-- Opening Marker --

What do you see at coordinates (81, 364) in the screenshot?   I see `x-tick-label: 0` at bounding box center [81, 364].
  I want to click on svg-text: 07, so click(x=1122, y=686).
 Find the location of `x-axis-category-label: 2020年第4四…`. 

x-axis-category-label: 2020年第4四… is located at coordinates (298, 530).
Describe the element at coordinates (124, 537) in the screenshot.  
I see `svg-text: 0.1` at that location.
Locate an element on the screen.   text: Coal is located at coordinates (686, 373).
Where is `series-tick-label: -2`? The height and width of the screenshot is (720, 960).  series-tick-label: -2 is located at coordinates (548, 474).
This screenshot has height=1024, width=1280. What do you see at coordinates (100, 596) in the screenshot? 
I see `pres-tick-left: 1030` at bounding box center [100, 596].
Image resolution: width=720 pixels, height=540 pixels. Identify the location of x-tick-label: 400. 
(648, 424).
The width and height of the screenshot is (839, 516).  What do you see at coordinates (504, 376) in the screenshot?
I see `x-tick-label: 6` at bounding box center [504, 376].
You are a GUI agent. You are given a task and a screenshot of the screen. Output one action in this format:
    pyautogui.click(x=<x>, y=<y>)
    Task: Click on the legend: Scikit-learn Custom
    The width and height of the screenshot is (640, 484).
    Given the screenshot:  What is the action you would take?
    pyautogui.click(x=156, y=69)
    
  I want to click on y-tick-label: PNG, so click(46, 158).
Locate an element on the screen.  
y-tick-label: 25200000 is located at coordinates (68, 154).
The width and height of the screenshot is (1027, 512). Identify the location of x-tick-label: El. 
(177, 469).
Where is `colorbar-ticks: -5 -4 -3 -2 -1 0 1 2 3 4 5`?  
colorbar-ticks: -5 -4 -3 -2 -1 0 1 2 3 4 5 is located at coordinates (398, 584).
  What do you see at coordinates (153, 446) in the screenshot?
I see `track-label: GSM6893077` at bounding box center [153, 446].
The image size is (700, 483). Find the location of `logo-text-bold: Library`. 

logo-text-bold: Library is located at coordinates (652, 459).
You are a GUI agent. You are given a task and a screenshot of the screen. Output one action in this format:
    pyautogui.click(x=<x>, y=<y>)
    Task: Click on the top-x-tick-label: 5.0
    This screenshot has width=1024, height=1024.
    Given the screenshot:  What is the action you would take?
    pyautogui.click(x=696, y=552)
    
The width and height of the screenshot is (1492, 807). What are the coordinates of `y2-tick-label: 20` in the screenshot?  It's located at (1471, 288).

-- Closing Marker --

Exercise requirements |
Extract the lines verbatim, starting at the first line and ending at the line containing "center [504, 376].", with both of those lines included.

Answer box |
What do you see at coordinates (81, 364) in the screenshot?   I see `x-tick-label: 0` at bounding box center [81, 364].
  I want to click on svg-text: 07, so click(x=1122, y=686).
 Find the location of `x-axis-category-label: 2020年第4四…`. 

x-axis-category-label: 2020年第4四… is located at coordinates (298, 530).
Describe the element at coordinates (124, 537) in the screenshot.  
I see `svg-text: 0.1` at that location.
Locate an element on the screen.   text: Coal is located at coordinates (686, 373).
Where is `series-tick-label: -2`? The height and width of the screenshot is (720, 960).  series-tick-label: -2 is located at coordinates (548, 474).
This screenshot has height=1024, width=1280. What do you see at coordinates (100, 596) in the screenshot? 
I see `pres-tick-left: 1030` at bounding box center [100, 596].
Image resolution: width=720 pixels, height=540 pixels. Identify the location of x-tick-label: 400. 
(648, 424).
The width and height of the screenshot is (839, 516).  What do you see at coordinates (504, 376) in the screenshot?
I see `x-tick-label: 6` at bounding box center [504, 376].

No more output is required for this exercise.